Entries taken from a collection
######

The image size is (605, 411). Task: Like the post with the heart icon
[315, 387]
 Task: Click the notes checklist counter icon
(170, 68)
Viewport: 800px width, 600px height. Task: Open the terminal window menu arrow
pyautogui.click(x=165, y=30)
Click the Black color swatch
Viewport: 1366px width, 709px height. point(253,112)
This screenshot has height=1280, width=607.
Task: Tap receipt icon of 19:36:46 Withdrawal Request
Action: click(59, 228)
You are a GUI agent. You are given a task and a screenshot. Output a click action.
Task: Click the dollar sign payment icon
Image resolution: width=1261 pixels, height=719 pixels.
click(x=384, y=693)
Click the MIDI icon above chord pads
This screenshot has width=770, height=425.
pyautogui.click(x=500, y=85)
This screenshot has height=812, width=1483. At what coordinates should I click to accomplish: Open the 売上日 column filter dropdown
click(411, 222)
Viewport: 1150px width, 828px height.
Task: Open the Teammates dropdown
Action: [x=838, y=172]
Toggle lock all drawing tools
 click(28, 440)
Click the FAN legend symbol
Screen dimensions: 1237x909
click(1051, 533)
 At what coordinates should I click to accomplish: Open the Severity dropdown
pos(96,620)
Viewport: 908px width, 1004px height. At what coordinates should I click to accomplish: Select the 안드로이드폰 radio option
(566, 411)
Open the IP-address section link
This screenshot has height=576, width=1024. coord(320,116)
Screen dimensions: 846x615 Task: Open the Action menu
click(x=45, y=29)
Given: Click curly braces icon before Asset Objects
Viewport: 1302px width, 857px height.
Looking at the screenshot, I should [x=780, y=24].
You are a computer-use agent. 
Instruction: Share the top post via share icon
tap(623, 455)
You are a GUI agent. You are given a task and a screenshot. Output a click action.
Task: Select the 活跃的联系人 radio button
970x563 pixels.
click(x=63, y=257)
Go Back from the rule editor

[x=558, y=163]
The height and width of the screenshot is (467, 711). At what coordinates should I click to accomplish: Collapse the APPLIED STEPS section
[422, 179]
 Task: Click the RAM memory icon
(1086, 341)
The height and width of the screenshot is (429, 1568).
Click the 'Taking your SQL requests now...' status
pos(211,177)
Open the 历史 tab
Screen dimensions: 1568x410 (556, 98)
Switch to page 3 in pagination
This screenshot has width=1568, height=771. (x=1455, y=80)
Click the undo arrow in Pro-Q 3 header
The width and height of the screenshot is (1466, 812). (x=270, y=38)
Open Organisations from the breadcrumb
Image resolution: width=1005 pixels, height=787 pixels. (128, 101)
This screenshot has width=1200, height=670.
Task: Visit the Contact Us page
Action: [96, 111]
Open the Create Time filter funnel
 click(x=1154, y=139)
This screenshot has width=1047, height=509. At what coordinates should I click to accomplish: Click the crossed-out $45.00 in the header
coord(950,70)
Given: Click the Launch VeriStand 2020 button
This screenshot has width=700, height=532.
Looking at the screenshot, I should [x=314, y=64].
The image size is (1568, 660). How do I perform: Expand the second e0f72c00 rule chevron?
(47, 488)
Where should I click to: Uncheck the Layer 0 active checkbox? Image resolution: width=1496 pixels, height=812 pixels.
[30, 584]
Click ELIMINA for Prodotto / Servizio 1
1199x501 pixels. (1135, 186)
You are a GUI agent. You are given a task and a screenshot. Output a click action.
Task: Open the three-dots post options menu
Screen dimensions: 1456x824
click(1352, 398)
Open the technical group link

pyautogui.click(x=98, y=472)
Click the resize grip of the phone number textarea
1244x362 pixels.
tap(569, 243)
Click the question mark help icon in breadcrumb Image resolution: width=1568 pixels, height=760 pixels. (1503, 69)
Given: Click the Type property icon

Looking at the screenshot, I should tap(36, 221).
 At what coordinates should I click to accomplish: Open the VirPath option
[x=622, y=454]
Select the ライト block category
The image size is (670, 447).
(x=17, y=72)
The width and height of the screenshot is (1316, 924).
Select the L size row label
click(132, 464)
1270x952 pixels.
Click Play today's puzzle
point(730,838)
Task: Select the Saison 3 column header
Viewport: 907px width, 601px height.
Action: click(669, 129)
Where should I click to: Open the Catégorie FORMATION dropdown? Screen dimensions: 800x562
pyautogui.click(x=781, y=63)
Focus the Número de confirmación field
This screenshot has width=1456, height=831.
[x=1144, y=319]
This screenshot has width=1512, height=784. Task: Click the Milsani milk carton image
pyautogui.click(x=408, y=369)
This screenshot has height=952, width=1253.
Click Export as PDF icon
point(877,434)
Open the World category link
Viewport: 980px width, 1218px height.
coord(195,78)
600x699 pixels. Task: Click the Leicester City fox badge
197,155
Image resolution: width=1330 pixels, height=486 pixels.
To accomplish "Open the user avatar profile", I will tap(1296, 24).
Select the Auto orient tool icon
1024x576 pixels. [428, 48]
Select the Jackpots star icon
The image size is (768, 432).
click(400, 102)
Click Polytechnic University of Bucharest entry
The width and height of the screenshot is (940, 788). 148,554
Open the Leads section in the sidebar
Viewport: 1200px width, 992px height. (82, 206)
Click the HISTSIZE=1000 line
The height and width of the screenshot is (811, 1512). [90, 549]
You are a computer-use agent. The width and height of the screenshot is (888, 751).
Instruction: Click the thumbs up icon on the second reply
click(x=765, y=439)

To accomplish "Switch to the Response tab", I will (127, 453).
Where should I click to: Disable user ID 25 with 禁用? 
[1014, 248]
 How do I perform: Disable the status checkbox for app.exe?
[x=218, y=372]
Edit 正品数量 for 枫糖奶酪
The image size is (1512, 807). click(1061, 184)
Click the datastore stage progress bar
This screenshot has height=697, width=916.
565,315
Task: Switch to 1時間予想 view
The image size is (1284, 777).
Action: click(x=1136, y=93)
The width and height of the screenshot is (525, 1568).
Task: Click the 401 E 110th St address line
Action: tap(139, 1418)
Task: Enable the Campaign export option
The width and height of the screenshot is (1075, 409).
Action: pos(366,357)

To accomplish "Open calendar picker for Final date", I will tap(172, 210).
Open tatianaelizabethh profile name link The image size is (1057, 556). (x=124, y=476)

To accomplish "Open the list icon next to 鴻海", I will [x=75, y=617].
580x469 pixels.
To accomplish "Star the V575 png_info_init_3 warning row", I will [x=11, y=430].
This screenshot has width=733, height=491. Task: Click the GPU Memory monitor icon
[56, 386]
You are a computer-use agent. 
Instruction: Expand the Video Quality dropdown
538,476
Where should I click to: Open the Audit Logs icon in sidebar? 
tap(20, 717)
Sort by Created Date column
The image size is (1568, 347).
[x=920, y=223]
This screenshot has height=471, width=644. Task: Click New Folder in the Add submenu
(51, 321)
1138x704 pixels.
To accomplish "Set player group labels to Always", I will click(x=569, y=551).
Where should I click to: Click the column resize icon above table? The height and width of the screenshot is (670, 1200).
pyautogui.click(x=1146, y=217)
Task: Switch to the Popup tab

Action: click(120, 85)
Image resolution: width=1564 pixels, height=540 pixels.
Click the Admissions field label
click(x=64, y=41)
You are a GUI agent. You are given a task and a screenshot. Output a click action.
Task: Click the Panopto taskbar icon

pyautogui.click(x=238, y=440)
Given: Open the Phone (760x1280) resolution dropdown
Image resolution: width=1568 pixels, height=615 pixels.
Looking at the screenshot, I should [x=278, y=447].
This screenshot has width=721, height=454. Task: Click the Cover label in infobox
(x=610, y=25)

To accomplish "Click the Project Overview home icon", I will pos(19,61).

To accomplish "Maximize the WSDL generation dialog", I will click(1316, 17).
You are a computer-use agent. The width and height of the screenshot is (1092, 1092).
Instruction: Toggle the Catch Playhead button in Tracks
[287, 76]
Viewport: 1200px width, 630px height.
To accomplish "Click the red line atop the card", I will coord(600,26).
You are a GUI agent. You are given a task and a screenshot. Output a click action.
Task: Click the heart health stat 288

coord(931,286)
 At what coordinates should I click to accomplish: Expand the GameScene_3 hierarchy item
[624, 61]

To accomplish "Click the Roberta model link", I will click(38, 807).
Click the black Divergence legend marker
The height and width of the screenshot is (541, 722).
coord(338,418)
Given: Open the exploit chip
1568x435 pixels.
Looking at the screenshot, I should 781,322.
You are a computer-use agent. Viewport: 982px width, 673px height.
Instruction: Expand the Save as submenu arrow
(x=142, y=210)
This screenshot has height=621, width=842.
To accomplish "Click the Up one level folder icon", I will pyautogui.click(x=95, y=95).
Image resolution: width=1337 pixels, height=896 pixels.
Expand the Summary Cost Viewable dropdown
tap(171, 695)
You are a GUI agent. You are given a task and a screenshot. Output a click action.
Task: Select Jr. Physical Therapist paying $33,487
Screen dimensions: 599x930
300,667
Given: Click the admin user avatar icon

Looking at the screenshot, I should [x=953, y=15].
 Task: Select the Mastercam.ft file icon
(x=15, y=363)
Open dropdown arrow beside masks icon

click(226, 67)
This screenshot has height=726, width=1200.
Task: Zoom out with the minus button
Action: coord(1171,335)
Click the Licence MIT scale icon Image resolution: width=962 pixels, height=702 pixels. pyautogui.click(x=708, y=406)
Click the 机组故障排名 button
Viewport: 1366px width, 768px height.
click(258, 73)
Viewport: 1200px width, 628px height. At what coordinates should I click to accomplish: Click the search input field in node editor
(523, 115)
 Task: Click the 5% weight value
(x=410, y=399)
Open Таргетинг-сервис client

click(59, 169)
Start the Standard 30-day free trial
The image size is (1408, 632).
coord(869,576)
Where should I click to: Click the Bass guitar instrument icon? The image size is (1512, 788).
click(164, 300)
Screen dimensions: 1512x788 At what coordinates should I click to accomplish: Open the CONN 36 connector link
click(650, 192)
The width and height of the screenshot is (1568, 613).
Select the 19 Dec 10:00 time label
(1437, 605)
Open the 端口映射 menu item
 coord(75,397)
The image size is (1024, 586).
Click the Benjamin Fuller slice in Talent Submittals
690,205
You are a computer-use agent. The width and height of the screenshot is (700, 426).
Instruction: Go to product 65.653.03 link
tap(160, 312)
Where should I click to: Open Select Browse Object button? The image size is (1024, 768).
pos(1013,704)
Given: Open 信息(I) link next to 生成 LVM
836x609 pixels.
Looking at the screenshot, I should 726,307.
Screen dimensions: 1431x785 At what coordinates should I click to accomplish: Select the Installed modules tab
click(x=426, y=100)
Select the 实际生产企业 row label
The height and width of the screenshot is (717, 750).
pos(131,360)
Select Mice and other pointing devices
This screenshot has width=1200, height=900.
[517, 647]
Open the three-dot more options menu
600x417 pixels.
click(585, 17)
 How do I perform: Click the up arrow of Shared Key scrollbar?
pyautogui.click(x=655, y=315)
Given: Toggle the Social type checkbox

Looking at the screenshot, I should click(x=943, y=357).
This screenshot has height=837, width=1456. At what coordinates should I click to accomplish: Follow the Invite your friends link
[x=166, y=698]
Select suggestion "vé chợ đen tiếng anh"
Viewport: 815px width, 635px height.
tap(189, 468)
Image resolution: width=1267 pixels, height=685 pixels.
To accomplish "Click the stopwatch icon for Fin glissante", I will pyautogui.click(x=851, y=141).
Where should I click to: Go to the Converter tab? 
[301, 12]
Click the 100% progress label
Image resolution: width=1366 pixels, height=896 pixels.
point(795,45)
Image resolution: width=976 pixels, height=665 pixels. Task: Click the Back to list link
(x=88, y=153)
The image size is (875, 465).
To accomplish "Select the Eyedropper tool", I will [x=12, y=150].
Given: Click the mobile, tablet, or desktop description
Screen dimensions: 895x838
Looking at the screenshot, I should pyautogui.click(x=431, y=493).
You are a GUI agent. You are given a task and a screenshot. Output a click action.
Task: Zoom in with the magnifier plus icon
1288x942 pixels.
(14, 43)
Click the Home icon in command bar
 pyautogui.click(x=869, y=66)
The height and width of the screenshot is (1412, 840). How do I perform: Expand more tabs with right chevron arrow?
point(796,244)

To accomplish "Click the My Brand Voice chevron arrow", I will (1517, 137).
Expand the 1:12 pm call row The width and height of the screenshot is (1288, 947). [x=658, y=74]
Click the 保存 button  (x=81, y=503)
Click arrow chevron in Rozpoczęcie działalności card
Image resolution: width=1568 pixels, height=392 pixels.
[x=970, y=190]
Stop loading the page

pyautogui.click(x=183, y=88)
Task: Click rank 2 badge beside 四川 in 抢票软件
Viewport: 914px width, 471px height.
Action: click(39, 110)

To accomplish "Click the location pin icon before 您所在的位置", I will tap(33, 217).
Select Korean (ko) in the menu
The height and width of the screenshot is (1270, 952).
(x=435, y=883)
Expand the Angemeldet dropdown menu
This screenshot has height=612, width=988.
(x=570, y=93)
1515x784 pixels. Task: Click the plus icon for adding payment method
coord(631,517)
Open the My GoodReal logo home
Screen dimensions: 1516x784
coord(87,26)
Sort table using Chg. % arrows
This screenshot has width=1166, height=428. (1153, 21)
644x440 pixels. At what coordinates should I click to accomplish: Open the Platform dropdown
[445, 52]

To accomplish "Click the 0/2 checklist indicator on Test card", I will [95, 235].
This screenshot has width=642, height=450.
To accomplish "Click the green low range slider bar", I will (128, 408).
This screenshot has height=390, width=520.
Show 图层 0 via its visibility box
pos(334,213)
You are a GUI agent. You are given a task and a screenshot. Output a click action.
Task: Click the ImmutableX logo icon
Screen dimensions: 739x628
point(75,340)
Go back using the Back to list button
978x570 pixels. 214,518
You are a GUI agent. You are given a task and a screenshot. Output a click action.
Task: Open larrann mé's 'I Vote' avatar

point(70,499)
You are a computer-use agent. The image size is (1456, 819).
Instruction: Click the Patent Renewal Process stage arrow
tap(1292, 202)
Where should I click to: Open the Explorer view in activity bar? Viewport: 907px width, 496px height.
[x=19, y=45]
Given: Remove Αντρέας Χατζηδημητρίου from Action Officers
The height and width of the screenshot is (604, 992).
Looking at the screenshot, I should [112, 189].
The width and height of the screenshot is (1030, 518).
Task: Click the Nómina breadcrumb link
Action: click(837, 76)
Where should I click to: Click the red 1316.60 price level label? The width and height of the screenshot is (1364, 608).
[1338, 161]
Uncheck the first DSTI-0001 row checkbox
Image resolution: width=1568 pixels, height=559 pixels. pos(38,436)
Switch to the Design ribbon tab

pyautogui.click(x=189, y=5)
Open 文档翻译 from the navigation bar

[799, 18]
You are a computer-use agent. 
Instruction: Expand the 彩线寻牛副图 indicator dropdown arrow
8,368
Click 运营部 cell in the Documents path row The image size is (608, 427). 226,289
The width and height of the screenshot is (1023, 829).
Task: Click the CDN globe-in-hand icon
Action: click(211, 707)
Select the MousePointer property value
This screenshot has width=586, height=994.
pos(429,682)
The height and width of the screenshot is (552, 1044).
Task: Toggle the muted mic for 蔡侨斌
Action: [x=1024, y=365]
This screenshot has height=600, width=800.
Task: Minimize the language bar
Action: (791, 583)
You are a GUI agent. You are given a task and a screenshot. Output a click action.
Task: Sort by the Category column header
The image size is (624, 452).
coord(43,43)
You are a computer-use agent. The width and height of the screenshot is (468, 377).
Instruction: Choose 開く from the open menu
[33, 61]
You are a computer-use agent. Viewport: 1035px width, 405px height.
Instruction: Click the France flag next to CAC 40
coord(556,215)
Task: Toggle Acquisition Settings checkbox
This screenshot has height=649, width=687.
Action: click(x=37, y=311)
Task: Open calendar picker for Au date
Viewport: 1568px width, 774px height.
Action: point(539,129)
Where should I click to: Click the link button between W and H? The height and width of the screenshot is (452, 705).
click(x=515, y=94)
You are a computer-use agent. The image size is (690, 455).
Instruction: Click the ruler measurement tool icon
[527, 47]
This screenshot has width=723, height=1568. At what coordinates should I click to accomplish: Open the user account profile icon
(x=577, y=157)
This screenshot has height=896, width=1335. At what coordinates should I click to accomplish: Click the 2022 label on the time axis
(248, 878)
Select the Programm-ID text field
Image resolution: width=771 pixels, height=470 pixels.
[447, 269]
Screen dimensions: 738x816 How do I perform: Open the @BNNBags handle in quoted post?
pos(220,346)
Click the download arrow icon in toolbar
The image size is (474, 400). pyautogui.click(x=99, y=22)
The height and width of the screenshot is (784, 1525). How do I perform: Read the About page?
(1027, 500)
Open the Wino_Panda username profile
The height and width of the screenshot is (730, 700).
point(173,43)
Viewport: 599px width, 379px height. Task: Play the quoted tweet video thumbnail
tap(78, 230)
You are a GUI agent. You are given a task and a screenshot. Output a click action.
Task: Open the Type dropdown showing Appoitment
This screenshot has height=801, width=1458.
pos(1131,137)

######

» AIM OF THE EXERCISE
In the entries above, find the line with "The image size is (1568, 660)." and the line with "Click the question", then set down exactly those two and every line between them, nothing else.

» SOLUTION FOR THIS EXERCISE
The image size is (1568, 660). How do I perform: Expand the second e0f72c00 rule chevron?
(47, 488)
Where should I click to: Uncheck the Layer 0 active checkbox? Image resolution: width=1496 pixels, height=812 pixels.
[30, 584]
Click ELIMINA for Prodotto / Servizio 1
1199x501 pixels. (1135, 186)
You are a GUI agent. You are given a task and a screenshot. Output a click action.
Task: Open the three-dots post options menu
Screen dimensions: 1456x824
click(1352, 398)
Open the technical group link

pyautogui.click(x=98, y=472)
Click the resize grip of the phone number textarea
1244x362 pixels.
tap(569, 243)
Click the question mark help icon in breadcrumb Image resolution: width=1568 pixels, height=760 pixels. (1503, 69)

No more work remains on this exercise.